Count the lines below that contain the word "title", and state only that number.

(THE INPUT Opens)

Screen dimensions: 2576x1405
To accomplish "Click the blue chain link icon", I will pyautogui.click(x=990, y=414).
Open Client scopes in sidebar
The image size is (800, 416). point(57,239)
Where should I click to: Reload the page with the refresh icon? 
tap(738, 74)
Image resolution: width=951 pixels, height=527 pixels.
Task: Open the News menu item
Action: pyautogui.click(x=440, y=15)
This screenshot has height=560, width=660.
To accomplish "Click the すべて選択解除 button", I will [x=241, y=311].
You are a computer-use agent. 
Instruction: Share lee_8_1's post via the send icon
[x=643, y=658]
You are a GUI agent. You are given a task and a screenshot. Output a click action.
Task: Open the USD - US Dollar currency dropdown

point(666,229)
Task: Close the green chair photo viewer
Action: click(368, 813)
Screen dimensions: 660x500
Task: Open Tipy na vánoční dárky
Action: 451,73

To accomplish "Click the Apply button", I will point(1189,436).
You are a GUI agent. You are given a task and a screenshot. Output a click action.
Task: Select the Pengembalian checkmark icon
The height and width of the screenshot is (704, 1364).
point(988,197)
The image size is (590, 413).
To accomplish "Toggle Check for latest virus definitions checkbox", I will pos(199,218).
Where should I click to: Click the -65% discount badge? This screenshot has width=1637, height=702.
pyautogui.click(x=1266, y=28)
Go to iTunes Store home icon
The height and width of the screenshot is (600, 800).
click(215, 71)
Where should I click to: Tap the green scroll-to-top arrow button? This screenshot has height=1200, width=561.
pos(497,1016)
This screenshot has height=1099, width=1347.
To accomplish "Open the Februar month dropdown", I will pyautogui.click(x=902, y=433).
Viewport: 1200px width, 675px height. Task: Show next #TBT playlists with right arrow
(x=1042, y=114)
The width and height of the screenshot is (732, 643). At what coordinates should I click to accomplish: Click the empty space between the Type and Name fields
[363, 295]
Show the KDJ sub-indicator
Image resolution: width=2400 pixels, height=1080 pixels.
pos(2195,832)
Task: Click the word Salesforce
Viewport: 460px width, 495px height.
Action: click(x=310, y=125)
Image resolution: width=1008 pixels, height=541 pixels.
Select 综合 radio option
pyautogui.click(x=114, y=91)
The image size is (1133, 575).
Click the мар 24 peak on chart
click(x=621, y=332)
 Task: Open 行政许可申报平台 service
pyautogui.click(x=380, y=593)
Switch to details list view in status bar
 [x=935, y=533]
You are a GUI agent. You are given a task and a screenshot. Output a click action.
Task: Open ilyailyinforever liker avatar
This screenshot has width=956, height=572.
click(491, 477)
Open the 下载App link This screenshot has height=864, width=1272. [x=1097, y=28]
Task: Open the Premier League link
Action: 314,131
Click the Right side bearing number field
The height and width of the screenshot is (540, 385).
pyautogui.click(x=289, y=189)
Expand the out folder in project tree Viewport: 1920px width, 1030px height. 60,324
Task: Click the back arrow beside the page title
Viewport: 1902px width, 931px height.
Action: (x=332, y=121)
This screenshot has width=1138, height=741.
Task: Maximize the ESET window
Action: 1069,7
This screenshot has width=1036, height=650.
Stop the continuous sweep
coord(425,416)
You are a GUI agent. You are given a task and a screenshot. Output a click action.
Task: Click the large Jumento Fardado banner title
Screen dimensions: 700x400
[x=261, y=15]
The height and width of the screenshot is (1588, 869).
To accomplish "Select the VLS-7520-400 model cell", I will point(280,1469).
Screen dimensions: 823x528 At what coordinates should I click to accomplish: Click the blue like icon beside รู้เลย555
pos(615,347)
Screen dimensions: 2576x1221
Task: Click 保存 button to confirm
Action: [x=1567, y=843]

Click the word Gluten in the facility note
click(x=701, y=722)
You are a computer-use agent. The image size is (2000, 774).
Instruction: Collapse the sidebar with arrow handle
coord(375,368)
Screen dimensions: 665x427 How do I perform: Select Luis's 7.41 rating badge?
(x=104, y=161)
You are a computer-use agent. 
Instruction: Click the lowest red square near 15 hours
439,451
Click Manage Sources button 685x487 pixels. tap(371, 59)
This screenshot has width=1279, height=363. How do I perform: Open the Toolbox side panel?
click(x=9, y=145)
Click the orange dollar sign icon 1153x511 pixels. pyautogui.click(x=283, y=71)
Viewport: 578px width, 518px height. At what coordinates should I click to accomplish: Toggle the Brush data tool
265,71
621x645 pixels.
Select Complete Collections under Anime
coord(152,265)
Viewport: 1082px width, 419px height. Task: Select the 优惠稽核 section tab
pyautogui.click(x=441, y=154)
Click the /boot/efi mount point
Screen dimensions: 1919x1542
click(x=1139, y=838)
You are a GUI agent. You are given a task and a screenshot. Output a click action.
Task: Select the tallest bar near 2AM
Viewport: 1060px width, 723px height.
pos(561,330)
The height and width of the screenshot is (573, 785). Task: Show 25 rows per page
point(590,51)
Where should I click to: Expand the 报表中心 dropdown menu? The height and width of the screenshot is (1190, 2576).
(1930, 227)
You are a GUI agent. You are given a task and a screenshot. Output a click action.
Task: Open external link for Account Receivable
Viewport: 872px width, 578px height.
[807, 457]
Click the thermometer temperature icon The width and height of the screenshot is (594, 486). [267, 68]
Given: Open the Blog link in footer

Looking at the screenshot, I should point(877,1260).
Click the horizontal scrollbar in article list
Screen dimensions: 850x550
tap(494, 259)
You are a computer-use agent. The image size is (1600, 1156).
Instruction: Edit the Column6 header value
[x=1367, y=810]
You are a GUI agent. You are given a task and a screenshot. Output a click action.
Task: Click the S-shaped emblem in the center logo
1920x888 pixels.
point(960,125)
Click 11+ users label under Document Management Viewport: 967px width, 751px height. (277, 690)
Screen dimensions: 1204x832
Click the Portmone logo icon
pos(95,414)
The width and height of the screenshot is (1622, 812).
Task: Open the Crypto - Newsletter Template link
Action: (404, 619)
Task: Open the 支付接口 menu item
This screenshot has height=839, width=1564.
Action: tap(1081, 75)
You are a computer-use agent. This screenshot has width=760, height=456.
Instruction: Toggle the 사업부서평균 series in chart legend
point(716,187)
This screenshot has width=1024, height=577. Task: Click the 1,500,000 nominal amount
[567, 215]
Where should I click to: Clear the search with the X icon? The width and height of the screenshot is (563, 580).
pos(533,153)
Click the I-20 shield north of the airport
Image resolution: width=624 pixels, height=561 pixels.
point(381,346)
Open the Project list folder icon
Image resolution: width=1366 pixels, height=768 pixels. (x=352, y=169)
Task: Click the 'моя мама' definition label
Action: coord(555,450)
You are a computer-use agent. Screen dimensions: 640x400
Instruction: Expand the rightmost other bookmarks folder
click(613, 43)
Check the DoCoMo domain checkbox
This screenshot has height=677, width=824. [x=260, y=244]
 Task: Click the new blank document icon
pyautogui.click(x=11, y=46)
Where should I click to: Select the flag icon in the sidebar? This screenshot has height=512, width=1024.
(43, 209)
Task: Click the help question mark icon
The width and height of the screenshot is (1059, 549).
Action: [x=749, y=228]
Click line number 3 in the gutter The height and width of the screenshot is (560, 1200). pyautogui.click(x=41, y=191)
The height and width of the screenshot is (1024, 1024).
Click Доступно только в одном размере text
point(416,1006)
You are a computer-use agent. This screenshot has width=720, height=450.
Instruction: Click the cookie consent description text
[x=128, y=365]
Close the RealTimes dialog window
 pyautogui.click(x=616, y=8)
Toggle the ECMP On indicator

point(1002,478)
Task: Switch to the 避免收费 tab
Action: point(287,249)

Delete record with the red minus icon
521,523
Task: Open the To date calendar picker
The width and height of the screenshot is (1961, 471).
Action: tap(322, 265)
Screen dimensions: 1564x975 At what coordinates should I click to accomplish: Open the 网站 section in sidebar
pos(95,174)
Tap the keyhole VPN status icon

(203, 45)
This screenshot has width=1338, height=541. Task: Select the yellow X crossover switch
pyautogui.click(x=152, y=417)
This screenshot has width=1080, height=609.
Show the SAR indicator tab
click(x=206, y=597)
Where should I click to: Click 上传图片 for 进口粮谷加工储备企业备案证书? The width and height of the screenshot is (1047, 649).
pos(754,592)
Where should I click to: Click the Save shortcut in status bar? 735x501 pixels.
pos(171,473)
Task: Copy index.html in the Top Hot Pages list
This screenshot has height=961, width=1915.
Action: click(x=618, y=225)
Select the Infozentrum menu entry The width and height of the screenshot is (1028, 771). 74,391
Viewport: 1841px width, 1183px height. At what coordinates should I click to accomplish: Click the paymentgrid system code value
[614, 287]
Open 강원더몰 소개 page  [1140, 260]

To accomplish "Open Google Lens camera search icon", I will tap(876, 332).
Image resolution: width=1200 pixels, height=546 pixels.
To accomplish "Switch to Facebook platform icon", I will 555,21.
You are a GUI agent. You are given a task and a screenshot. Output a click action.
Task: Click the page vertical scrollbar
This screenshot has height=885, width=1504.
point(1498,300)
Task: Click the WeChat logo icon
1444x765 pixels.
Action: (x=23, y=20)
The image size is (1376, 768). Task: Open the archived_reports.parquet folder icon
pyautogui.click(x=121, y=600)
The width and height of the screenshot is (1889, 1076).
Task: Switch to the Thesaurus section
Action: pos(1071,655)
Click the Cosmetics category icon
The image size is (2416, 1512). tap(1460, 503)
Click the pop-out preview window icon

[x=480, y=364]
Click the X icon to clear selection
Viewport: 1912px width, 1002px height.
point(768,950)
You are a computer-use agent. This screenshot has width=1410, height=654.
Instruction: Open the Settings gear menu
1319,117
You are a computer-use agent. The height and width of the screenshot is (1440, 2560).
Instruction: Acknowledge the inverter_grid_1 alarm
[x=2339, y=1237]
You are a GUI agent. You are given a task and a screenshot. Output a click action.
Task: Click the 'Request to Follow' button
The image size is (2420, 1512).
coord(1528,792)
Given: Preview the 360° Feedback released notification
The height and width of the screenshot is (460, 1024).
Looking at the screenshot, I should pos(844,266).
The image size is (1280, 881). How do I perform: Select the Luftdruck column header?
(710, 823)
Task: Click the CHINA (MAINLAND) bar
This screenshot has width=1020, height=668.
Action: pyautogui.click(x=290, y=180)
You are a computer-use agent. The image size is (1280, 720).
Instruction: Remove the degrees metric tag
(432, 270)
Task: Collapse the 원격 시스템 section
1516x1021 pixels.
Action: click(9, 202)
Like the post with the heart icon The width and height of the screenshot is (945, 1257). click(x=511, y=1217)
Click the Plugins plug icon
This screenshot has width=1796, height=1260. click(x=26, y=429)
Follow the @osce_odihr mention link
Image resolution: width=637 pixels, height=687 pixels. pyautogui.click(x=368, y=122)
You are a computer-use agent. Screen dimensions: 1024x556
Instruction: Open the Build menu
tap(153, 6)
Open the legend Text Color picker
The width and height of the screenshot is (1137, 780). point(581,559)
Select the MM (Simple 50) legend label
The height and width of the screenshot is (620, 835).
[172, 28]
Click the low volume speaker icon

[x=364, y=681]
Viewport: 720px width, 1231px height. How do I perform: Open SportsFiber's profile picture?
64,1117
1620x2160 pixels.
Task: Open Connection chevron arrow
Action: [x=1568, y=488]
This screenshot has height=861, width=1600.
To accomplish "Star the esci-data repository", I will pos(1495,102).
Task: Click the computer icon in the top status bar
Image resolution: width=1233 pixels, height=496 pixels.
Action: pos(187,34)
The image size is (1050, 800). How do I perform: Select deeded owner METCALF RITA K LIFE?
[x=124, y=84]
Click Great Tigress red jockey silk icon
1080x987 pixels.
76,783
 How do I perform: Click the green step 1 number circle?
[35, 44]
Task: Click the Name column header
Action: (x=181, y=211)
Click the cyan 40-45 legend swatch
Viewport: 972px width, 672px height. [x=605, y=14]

(THE INPUT Closes)

WRITTEN REPLY —
2